» **Exercise directions**: Convert the material below into a JSON list of strings, with one string for each line and blank lines omitted.
########
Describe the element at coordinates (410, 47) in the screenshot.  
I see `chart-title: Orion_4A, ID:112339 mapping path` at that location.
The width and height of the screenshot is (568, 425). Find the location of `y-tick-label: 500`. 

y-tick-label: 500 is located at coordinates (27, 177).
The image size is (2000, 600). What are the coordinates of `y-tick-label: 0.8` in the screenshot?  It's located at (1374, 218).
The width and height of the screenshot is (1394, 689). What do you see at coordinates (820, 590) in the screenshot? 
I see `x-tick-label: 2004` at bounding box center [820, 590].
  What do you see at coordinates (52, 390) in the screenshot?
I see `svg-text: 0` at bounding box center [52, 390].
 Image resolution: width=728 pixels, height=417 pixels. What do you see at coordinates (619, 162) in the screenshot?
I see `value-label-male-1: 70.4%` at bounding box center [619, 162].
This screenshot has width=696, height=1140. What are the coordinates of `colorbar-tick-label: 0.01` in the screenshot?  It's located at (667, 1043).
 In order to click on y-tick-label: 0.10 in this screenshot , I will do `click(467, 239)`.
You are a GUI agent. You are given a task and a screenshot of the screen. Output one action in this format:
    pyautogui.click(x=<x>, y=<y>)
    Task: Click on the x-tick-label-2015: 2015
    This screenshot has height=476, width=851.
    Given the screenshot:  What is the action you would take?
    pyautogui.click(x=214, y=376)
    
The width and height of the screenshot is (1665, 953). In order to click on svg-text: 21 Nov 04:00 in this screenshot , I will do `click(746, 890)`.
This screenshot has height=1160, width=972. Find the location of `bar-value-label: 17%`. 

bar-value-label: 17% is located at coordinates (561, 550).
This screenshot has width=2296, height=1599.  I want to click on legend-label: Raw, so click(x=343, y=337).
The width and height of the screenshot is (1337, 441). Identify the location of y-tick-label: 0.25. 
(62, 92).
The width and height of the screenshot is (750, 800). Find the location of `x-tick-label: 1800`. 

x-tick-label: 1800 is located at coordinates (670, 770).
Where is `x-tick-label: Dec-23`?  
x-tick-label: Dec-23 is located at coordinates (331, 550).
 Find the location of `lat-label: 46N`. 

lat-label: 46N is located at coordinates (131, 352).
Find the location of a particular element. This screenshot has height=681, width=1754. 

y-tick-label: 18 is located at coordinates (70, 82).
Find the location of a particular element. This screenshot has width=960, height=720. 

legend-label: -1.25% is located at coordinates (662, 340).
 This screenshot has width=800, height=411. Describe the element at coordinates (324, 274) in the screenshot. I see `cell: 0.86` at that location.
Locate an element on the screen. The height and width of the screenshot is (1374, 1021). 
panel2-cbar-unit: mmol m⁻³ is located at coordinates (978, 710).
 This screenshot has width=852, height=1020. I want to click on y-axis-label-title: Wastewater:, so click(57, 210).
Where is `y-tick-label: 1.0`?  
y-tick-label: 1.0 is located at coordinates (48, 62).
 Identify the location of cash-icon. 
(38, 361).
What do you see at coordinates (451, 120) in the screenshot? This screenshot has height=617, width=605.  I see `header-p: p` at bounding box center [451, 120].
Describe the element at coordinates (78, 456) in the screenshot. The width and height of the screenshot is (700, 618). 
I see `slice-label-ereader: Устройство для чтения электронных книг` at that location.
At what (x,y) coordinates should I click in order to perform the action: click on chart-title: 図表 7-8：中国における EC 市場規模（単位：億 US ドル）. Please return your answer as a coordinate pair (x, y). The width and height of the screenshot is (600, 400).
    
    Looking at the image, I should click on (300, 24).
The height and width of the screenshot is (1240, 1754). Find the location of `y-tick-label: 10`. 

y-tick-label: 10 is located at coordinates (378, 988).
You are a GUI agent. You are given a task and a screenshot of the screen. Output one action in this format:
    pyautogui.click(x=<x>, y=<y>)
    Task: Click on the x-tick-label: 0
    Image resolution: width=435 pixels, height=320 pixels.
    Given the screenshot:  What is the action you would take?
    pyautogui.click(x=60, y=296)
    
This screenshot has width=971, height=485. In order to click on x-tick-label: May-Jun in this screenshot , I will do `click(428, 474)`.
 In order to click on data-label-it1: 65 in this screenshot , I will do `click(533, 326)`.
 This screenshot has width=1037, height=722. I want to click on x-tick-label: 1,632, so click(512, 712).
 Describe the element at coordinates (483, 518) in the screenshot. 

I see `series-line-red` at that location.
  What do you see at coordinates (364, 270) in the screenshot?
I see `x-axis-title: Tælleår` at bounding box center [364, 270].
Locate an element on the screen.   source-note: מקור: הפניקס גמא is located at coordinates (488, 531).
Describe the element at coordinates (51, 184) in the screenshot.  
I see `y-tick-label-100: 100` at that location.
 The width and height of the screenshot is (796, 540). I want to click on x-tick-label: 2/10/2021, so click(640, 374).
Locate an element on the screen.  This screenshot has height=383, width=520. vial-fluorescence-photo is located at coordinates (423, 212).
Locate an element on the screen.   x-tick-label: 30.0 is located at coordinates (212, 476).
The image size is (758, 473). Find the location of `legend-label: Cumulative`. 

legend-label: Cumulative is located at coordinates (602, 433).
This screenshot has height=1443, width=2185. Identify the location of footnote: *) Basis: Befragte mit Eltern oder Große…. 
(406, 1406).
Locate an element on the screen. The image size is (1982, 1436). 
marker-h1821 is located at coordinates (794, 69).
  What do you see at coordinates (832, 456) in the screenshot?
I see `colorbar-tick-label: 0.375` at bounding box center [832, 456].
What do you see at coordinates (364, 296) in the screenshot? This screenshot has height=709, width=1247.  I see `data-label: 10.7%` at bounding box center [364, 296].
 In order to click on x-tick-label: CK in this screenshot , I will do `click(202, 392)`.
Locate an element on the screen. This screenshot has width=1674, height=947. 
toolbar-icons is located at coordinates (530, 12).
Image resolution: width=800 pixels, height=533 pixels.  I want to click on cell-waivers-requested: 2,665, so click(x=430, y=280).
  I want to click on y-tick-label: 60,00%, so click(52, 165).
########
» **Exercise answer**:
[
  "Describe the element at coordinates (410, 47) in the screenshot.  ",
  "I see `chart-title: Orion_4A, ID:112339 mapping path` at that location.",
  "The width and height of the screenshot is (568, 425). Find the location of `y-tick-label: 500`. ",
  "y-tick-label: 500 is located at coordinates (27, 177).",
  "The image size is (2000, 600). What are the coordinates of `y-tick-label: 0.8` in the screenshot?  It's located at (1374, 218).",
  "The width and height of the screenshot is (1394, 689). What do you see at coordinates (820, 590) in the screenshot? ",
  "I see `x-tick-label: 2004` at bounding box center [820, 590].",
  "  What do you see at coordinates (52, 390) in the screenshot?",
  "I see `svg-text: 0` at bounding box center [52, 390].",
  " Image resolution: width=728 pixels, height=417 pixels. What do you see at coordinates (619, 162) in the screenshot?",
  "I see `value-label-male-1: 70.4%` at bounding box center [619, 162].",
  "This screenshot has width=696, height=1140. What are the coordinates of `colorbar-tick-label: 0.01` in the screenshot?  It's located at (667, 1043).",
  " In order to click on y-tick-label: 0.10 in this screenshot , I will do `click(467, 239)`.",
  "You are a GUI agent. You are given a task and a screenshot of the screen. Output one action in this format:",
  "    pyautogui.click(x=<x>, y=<y>)",
  "    Task: Click on the x-tick-label-2015: 2015",
  "    This screenshot has height=476, width=851.",
  "    Given the screenshot:  What is the action you would take?",
  "    pyautogui.click(x=214, y=376)",
  "The width and height of the screenshot is (1665, 953). In order to click on svg-text: 21 Nov 04:00 in this screenshot , I will do `click(746, 890)`.",
  "This screenshot has height=1160, width=972. Find the location of `bar-value-label: 17%`. ",
  "bar-value-label: 17% is located at coordinates (561, 550).",
  "This screenshot has width=2296, height=1599.  I want to click on legend-label: Raw, so click(x=343, y=337).",
  "The width and height of the screenshot is (1337, 441). Identify the location of y-tick-label: 0.25. ",
  "(62, 92).",
  "The width and height of the screenshot is (750, 800). Find the location of `x-tick-label: 1800`. ",
  "x-tick-label: 1800 is located at coordinates (670, 770).",
  "Where is `x-tick-label: Dec-23`?  ",
  "x-tick-label: Dec-23 is located at coordinates (331, 550).",
  " Find the location of `lat-label: 46N`. ",
  "lat-label: 46N is located at coordinates (131, 352).",
  "Find the location of a particular element. This screenshot has height=681, width=1754. ",
  "y-tick-label: 18 is located at coordinates (70, 82).",
  "Find the location of a particular element. This screenshot has width=960, height=720. ",
  "legend-label: -1.25% is located at coordinates (662, 340).",
  " This screenshot has width=800, height=411. Describe the element at coordinates (324, 274) in the screenshot. I see `cell: 0.86` at that location.",
  "Locate an element on the screen. The height and width of the screenshot is (1374, 1021). ",
  "panel2-cbar-unit: mmol m⁻³ is located at coordinates (978, 710).",
  " This screenshot has width=852, height=1020. I want to click on y-axis-label-title: Wastewater:, so click(57, 210).",
  "Where is `y-tick-label: 1.0`?  ",
  "y-tick-label: 1.0 is located at coordinates (48, 62).",
  " Identify the location of cash-icon. ",
  "(38, 361).",
  "What do you see at coordinates (451, 120) in the screenshot? This screenshot has height=617, width=605.  I see `header-p: p` at bounding box center [451, 120].",
  "Describe the element at coordinates (78, 456) in the screenshot. The width and height of the screenshot is (700, 618). ",
  "I see `slice-label-ereader: Устройство для чтения электронных книг` at that location.",
  "At what (x,y) coordinates should I click in order to perform the action: click on chart-title: 図表 7-8：中国における EC 市場規模（単位：億 US ドル）. Please return your answer as a coordinate pair (x, y). The width and height of the screenshot is (600, 400).",
  "    Looking at the image, I should click on (300, 24).",
  "The height and width of the screenshot is (1240, 1754). Find the location of `y-tick-label: 10`. ",
  "y-tick-label: 10 is located at coordinates (378, 988).",
  "You are a GUI agent. You are given a task and a screenshot of the screen. Output one action in this format:",
  "    pyautogui.click(x=<x>, y=<y>)",
  "    Task: Click on the x-tick-label: 0",
  "    Image resolution: width=435 pixels, height=320 pixels.",
  "    Given the screenshot:  What is the action you would take?",
  "    pyautogui.click(x=60, y=296)",
  "This screenshot has width=971, height=485. In order to click on x-tick-label: May-Jun in this screenshot , I will do `click(428, 474)`.",
  " In order to click on data-label-it1: 65 in this screenshot , I will do `click(533, 326)`.",
  " This screenshot has width=1037, height=722. I want to click on x-tick-label: 1,632, so click(512, 712).",
  " Describe the element at coordinates (483, 518) in the screenshot. ",
  "I see `series-line-red` at that location.",
  "  What do you see at coordinates (364, 270) in the screenshot?",
  "I see `x-axis-title: Tælleår` at bounding box center [364, 270].",
  "Locate an element on the screen.   source-note: מקור: הפניקס גמא is located at coordinates (488, 531).",
  "Describe the element at coordinates (51, 184) in the screenshot.  ",
  "I see `y-tick-label-100: 100` at that location.",
  " The width and height of the screenshot is (796, 540). I want to click on x-tick-label: 2/10/2021, so click(640, 374).",
  "Locate an element on the screen.  This screenshot has height=383, width=520. vial-fluorescence-photo is located at coordinates (423, 212).",
  "Locate an element on the screen.   x-tick-label: 30.0 is located at coordinates (212, 476).",
  "The image size is (758, 473). Find the location of `legend-label: Cumulative`. ",
  "legend-label: Cumulative is located at coordinates (602, 433).",
  "This screenshot has height=1443, width=2185. Identify the location of footnote: *) Basis: Befragte mit Eltern oder Große…. ",
  "(406, 1406).",
  "Locate an element on the screen. The image size is (1982, 1436). ",
  "marker-h1821 is located at coordinates (794, 69).",
  "  What do you see at coordinates (832, 456) in the screenshot?",
  "I see `colorbar-tick-label: 0.375` at bounding box center [832, 456].",
  "What do you see at coordinates (364, 296) in the screenshot? This screenshot has height=709, width=1247.  I see `data-label: 10.7%` at bounding box center [364, 296].",
  " In order to click on x-tick-label: CK in this screenshot , I will do `click(202, 392)`.",
  "Locate an element on the screen. This screenshot has width=1674, height=947. ",
  "toolbar-icons is located at coordinates (530, 12).",
  "Image resolution: width=800 pixels, height=533 pixels.  I want to click on cell-waivers-requested: 2,665, so click(x=430, y=280).",
  "  I want to click on y-tick-label: 60,00%, so click(52, 165)."
]